== INFORMATION PROVIDED ==
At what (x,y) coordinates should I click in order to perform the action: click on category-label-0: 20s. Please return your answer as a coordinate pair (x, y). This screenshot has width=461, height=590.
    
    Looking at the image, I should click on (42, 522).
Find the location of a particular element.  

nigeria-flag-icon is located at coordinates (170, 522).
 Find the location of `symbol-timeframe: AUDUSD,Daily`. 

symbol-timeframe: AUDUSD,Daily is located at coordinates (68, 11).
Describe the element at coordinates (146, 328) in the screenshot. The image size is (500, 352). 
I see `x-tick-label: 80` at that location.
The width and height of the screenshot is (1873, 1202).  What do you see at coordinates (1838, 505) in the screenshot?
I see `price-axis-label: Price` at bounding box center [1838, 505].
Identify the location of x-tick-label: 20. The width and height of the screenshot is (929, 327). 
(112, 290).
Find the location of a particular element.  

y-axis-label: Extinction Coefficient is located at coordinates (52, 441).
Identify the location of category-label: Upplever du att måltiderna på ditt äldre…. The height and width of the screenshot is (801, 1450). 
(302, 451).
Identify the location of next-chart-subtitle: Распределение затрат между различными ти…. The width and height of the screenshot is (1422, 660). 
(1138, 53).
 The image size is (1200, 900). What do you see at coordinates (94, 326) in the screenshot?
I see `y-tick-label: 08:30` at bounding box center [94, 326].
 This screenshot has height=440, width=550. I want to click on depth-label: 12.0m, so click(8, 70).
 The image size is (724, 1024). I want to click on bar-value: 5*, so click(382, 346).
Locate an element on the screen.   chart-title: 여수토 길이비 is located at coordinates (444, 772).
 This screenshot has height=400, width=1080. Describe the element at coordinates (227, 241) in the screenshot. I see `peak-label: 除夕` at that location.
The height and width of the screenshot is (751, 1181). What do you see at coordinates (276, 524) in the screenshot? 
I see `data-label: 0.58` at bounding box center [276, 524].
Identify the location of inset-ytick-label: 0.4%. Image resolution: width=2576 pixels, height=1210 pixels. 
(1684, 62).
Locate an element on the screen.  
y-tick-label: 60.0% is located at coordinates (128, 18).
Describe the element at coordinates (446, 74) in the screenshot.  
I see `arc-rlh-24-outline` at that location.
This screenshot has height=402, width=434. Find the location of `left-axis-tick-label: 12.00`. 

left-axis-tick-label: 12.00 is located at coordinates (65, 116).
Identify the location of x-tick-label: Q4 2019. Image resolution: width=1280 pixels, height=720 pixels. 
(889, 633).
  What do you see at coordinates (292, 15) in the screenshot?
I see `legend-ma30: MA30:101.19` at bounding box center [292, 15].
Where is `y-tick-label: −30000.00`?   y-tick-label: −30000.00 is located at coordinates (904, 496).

== ABOUT THIS EXERCISE ==
Return word for word the part of the items that opens with the line containing "The width and height of the screenshot is (1873, 1202)." and closes with the line containing "(112, 290).", including both of those lines.

== RESPONSE FOR THIS EXERCISE ==
The width and height of the screenshot is (1873, 1202).  What do you see at coordinates (1838, 505) in the screenshot?
I see `price-axis-label: Price` at bounding box center [1838, 505].
Identify the location of x-tick-label: 20. The width and height of the screenshot is (929, 327). 
(112, 290).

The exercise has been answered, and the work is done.